The 45.9 GW of new orders secured by the four largest manufacturers from Europe and US, up 44% from 2022, sets the stage for the companies to return to profitability in the coming years after a brutal period of inflation and supply chain disruption.
Denmark's Vestas Wind Systems A/S, the world's largest turbine-maker, is already back in the black, swinging to a full-year operating profit of €231 million in 2023 after posting a €1.15 billion loss in 2022. Germany's Nordex SE broke even at an EBITDA level in 2023 following a prior-year loss of €244 million.
"We are absolutely sleeves up," Vestas CEO Henrik Andersen told analysts during the company's Feb. 7 earnings call. "We are coming out of 2023, [and it] has taken enormous discipline and enormous commitment to get [here] from where we started the year."
The turnaround comes after the Western manufacturers raised the price of their turbines, with Vestas' pricing peaking at an average of €1.15 million/MW for onshore machines in the fourth quarter of 2022, a year-over-year increase of about one-third.
Analysts said the volatile market conditions that led to the price hikes are now largely in the rearview mirror.
"We are a long way past that crisis period where the companies really got hit by [rising] steel costs and the complexity of the logistics," said Sean McLoughlin, head of industrials research at HSBC for Europe, the Middle East and Africa. "If anything, the policy support for wind looks better than ever."
That support is coming from both sides of the Atlantic and is starting to show results for the turbine manufacturers. The Inflation Reduction Act (IRA) has spurred a clean energy manufacturing renaissance in the US, and Europe hopes to do the same with a sprawling suite of clean-tech incentives.

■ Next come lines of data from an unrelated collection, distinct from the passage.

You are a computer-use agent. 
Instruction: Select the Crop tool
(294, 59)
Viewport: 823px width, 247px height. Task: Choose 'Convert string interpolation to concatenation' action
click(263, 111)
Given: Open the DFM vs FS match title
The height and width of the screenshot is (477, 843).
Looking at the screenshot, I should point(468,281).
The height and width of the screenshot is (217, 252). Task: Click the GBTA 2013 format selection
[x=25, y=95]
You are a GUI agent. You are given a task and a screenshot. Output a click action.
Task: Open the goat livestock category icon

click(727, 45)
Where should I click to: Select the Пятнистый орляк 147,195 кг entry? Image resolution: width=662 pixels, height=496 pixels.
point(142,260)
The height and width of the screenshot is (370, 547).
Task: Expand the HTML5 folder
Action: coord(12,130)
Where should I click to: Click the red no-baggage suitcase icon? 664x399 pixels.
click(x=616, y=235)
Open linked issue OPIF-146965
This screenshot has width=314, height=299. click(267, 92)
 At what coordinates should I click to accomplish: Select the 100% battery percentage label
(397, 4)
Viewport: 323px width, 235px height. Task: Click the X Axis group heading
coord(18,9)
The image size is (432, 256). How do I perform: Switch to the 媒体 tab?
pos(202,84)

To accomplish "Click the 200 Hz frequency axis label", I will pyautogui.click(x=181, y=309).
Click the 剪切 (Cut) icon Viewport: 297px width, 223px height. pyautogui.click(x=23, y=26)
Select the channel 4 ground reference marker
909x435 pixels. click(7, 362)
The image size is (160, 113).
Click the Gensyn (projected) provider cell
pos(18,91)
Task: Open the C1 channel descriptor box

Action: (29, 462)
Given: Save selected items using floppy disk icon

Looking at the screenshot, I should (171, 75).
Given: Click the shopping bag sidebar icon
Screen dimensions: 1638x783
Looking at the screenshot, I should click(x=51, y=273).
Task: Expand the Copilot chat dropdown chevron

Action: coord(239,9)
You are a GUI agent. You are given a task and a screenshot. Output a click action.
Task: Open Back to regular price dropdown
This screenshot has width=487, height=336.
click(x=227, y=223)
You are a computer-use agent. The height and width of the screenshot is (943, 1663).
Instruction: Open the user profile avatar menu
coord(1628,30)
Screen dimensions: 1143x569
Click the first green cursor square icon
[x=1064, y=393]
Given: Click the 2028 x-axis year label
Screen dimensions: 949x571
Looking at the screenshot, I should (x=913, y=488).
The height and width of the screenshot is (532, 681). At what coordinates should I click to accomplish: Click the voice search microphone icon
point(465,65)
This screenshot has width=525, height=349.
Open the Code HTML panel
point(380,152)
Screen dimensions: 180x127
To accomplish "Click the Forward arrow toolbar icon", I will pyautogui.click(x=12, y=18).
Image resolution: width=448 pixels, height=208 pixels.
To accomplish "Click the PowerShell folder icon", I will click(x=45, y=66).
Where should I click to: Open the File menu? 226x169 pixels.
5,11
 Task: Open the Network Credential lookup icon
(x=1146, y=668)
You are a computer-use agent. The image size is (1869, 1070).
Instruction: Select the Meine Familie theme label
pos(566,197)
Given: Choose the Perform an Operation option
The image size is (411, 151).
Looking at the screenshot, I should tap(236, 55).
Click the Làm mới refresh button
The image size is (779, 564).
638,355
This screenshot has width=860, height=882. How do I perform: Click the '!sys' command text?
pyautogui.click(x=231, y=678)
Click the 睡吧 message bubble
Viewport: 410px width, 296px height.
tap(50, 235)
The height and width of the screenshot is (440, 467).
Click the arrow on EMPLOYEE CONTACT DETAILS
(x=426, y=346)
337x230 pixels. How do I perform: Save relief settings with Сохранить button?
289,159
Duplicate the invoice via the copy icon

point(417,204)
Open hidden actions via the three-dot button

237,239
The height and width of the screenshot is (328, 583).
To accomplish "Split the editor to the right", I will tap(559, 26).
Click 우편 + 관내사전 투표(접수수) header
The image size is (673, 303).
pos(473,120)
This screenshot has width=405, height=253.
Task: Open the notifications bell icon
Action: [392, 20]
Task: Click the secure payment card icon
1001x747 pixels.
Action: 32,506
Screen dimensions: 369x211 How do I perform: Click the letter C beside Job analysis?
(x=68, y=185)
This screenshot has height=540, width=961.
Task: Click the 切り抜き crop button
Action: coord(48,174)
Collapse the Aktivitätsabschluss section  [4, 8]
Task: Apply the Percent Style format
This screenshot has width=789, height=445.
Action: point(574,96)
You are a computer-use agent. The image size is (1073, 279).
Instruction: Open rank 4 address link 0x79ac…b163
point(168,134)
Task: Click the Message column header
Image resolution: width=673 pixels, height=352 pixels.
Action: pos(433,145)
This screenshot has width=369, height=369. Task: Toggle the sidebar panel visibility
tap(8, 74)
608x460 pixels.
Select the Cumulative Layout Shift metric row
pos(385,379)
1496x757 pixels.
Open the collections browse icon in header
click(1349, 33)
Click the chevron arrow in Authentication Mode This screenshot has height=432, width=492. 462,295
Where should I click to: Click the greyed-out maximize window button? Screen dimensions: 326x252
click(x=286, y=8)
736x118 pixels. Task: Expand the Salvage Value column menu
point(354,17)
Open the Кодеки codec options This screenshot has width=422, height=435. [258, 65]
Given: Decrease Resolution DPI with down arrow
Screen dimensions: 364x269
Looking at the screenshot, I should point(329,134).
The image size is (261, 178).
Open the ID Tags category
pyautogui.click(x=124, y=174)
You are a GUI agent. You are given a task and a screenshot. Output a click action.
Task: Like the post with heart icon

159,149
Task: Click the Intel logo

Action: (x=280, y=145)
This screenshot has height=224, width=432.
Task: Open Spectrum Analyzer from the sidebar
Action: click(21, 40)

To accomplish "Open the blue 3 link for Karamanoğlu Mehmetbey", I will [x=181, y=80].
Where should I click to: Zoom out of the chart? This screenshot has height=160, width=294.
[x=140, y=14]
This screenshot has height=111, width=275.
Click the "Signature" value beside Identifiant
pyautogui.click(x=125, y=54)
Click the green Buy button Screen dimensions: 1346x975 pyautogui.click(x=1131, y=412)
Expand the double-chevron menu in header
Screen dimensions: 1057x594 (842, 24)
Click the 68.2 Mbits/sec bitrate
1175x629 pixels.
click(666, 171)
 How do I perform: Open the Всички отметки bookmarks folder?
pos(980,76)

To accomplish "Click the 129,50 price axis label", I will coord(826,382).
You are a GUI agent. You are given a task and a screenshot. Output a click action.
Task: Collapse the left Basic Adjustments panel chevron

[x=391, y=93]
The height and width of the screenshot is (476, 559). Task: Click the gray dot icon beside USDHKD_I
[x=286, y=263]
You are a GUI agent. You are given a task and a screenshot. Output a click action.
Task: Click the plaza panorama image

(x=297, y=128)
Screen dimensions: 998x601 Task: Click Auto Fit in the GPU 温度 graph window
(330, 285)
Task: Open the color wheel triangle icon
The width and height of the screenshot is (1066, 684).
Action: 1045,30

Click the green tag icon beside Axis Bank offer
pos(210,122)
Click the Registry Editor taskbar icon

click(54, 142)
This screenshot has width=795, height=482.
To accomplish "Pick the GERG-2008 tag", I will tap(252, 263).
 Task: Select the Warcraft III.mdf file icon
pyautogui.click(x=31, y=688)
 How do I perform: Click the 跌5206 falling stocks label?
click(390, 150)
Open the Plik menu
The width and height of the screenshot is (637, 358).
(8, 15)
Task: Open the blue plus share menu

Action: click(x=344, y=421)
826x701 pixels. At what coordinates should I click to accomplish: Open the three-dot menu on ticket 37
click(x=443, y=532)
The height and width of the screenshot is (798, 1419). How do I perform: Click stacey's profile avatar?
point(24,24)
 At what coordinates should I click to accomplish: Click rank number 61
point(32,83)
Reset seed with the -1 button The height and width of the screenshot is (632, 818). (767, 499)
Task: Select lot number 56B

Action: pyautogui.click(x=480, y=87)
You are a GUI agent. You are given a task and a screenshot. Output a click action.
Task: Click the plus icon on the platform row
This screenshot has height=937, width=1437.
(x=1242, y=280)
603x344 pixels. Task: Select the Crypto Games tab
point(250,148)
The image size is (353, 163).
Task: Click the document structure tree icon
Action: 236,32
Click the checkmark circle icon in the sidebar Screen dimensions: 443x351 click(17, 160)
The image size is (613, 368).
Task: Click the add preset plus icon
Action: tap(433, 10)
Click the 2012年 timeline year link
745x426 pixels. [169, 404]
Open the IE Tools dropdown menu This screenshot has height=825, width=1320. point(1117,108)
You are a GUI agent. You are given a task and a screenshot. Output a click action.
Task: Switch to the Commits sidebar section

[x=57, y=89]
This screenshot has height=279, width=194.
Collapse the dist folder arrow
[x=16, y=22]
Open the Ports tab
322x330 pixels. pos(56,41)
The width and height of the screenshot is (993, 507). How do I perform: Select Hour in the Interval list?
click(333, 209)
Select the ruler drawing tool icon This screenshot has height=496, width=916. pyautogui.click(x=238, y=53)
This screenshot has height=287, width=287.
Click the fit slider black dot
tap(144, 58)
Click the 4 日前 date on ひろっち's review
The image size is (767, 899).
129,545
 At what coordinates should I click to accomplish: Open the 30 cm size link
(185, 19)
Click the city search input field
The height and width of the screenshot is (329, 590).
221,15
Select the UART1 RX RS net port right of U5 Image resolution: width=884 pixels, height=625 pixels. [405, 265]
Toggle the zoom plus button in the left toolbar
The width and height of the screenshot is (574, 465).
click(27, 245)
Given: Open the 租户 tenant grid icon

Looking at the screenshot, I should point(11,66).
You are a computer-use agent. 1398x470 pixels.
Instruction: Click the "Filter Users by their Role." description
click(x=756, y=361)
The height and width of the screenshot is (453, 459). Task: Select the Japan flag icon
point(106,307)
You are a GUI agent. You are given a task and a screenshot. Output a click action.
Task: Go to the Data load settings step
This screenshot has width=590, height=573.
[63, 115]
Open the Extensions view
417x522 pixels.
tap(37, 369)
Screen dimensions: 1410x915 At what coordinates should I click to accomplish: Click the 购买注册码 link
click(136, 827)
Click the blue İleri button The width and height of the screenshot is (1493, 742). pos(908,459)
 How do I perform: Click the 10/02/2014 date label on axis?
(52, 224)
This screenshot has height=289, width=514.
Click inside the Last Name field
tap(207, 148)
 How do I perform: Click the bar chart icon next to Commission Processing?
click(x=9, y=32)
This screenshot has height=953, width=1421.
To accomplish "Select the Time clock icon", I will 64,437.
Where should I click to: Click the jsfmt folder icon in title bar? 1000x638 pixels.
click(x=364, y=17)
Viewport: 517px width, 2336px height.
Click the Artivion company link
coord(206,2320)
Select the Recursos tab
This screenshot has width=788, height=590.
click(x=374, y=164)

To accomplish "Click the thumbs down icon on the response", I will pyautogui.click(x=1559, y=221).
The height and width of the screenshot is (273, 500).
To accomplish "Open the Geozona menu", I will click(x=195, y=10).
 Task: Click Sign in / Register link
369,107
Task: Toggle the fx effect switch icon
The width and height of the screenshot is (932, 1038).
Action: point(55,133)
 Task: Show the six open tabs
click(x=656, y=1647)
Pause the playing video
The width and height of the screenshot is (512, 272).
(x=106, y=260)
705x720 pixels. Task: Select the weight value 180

"It feels like it's only now that [the policies] are translating into orders," Jefferies analyst Lucas Ferhani said, noting particularly strong growth in the US, Germany and France.
"The orders they're getting now should be at ... much better margins than before," Ferhani said in an interview. "2024 will be a year of transition, and 2025 will have a much higher volume of orders."
US draws massive orders
The acceleration of activity in US onshore wind, spurred by tax credits within the IRA, was a major catalyst for new turbine contracts in 2023.
Vestas' 18.4 GW of orders in 2023 included a more than tripling of US onshore wind deals to 6.8 GW, boosted in particular by a 1.1-GW order with the giant SunZia project in New Mexico that represented Vestas' largest-ever contract in the US.
The Danish manufacturer effectively shares the US market with General Electric Co., whose spinoff of its energy transition unit, GE Vernova LLC, is set to complete in early April.
GE Vernova secured its own record 2.4-GW order with SunZia in January. The onshore wind business has now turned a profit for two consecutive quarters and is guiding toward high-single-digit margins in 2024, in contrast to the offshore division, which is still loss-making.
In onshore, the company is focusing on offering fewer products and serving fewer markets, with the US its main target. In a recent filing with the SEC, GE Verona pointed to IRA-driven project and manufacturing tax benefits for onshore wind worth an estimated $1 billion per gigawatt.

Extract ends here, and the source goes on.